START DATA FOR REVIEW

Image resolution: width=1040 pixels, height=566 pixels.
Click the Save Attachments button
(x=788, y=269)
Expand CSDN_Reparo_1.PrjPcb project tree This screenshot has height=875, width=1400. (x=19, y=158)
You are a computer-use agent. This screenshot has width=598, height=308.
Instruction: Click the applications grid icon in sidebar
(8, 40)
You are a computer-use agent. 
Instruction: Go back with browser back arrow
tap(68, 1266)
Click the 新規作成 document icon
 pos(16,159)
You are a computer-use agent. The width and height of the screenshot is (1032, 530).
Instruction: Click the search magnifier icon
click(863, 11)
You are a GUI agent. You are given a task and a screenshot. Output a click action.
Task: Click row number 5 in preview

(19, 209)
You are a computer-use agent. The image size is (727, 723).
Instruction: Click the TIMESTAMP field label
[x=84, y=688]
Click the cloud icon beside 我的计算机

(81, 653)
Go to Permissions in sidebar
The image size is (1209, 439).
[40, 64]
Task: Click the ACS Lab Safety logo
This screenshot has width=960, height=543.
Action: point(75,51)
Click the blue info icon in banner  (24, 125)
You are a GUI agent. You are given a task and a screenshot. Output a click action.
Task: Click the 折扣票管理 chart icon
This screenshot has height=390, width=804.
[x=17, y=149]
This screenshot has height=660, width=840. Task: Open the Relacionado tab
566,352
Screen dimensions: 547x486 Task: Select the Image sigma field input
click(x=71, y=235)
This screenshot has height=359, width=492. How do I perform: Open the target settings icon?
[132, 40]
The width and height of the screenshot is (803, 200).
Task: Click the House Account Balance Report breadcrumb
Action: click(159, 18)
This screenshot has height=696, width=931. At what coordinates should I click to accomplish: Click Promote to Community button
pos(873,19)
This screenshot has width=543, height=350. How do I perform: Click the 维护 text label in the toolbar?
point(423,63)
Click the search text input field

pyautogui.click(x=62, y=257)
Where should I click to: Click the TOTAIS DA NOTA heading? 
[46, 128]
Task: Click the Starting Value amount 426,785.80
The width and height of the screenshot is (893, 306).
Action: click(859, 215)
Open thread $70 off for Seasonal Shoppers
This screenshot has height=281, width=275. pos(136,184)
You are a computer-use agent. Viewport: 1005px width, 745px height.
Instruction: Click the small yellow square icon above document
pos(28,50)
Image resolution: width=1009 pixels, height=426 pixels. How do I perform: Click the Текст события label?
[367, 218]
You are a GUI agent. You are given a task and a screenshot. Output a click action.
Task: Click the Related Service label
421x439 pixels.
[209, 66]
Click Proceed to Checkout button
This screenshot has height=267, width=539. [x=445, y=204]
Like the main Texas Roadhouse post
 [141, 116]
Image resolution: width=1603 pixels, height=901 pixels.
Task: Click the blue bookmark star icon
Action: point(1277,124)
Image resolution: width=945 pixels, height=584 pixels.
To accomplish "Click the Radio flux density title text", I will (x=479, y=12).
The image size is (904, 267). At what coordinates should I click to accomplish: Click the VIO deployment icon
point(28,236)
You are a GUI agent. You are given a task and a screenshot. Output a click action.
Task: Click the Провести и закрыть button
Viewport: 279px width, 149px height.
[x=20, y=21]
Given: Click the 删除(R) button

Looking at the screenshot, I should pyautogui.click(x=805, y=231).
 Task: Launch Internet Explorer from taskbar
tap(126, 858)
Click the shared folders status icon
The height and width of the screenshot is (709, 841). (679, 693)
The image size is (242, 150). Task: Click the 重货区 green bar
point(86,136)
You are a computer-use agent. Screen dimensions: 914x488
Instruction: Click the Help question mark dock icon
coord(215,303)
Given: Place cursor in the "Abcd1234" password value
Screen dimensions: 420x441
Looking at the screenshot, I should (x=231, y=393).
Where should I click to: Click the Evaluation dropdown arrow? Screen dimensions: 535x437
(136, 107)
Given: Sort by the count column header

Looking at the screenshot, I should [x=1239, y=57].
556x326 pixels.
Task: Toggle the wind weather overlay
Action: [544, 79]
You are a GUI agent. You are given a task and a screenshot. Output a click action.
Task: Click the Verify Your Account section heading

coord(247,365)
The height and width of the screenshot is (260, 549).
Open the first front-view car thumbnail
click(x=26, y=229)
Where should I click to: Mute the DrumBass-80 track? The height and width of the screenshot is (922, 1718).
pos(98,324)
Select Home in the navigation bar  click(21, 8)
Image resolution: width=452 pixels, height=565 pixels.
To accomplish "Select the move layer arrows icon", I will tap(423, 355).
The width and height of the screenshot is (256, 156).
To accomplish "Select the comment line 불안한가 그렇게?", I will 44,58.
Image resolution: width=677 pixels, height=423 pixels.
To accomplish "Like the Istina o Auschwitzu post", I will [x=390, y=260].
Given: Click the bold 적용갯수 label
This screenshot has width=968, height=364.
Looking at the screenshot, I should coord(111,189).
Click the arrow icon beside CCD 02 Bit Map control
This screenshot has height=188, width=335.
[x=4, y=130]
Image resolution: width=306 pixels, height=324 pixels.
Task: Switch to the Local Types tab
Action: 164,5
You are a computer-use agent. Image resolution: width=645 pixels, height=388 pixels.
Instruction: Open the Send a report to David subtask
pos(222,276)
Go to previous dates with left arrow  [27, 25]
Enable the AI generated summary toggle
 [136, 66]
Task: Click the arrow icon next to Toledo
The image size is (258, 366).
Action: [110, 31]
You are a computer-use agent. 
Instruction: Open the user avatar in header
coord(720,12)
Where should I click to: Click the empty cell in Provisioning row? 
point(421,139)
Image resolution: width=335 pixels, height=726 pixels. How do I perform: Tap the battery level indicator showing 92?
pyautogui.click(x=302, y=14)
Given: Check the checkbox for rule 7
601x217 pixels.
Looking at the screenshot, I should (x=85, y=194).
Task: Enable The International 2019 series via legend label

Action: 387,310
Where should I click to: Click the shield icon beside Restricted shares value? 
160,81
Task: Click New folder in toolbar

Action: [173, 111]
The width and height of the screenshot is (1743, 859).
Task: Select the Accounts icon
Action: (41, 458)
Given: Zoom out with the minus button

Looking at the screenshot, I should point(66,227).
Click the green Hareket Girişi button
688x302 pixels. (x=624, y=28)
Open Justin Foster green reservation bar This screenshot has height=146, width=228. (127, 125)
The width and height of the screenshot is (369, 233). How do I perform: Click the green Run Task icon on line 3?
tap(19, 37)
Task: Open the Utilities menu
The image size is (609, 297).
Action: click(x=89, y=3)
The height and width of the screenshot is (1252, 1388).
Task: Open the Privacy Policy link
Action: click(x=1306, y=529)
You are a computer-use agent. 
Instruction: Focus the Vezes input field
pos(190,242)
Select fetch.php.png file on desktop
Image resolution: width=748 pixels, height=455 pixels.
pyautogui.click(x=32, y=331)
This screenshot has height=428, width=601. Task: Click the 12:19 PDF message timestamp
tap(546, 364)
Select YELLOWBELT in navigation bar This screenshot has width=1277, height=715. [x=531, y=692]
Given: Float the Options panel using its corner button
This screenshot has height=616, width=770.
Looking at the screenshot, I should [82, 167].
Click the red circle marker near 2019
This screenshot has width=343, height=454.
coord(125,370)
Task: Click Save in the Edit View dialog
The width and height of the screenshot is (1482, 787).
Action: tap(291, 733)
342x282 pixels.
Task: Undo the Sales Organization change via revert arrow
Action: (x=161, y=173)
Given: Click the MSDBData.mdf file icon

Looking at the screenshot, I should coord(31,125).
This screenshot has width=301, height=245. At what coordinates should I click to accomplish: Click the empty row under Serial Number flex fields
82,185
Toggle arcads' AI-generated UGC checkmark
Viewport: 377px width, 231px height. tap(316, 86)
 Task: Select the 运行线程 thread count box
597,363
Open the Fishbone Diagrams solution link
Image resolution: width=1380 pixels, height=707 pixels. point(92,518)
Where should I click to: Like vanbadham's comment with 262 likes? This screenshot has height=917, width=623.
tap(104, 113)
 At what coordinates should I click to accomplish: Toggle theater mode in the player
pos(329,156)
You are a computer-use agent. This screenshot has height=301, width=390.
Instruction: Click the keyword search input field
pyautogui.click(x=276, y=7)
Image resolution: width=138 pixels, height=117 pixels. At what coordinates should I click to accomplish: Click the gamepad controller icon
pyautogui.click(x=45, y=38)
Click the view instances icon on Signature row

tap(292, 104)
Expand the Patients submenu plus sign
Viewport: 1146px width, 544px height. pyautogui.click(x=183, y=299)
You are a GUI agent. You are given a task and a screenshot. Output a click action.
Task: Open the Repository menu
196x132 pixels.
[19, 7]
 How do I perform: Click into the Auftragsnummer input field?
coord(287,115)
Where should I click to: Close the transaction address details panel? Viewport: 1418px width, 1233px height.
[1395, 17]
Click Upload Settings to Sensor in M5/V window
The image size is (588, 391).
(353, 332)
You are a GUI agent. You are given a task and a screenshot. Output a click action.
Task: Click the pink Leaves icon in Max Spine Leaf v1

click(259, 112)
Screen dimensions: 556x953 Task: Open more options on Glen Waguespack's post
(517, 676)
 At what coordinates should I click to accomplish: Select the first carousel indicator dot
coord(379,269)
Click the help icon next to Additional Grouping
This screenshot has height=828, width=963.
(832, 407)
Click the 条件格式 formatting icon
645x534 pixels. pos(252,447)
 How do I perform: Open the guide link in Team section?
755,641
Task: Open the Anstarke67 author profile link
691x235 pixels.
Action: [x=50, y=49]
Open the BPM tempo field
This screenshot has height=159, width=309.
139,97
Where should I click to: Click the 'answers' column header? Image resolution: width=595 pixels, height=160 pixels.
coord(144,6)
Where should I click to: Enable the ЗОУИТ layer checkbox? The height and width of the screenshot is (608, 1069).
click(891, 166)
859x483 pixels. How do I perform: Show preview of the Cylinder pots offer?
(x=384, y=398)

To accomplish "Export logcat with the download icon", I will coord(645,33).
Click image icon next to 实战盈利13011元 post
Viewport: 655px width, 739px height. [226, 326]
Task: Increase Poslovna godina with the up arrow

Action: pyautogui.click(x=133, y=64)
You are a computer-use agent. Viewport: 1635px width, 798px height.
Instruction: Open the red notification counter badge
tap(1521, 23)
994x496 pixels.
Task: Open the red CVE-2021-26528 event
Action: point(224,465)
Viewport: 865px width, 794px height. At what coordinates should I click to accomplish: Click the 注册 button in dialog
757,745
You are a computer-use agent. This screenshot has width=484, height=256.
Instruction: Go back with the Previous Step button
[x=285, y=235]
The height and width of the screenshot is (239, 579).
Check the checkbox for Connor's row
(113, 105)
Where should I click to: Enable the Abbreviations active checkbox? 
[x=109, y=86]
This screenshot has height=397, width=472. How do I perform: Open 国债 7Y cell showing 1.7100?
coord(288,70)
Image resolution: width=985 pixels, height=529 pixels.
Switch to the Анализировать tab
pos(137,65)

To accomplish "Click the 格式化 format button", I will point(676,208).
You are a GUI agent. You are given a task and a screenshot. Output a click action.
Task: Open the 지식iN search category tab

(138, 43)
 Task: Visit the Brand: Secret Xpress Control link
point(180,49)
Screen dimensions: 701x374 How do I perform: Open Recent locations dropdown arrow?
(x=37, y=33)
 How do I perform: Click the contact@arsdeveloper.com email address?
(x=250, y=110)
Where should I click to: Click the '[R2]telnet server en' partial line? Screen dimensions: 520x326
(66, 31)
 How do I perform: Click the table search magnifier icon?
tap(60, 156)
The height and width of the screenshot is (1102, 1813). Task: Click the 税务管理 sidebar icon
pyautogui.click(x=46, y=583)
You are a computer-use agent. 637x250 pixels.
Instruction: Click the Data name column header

END DATA FOR REVIEW

→ **EXERCISE**
Set down again, word for word, the stretch of records from the line with "Open Justin Foster" to the line with "Given: Float the", both of those lines included.

→ **EXERCISE ANSWER**
Open Justin Foster green reservation bar This screenshot has height=146, width=228. (127, 125)
The width and height of the screenshot is (369, 233). How do I perform: Click the green Run Task icon on line 3?
tap(19, 37)
Task: Open the Utilities menu
The image size is (609, 297).
Action: click(x=89, y=3)
The height and width of the screenshot is (1252, 1388).
Task: Open the Privacy Policy link
Action: click(x=1306, y=529)
You are a computer-use agent. 
Instruction: Focus the Vezes input field
pos(190,242)
Select fetch.php.png file on desktop
Image resolution: width=748 pixels, height=455 pixels.
pyautogui.click(x=32, y=331)
This screenshot has height=428, width=601. Task: Click the 12:19 PDF message timestamp
tap(546, 364)
Select YELLOWBELT in navigation bar This screenshot has width=1277, height=715. [x=531, y=692]
Given: Float the Options panel using its corner button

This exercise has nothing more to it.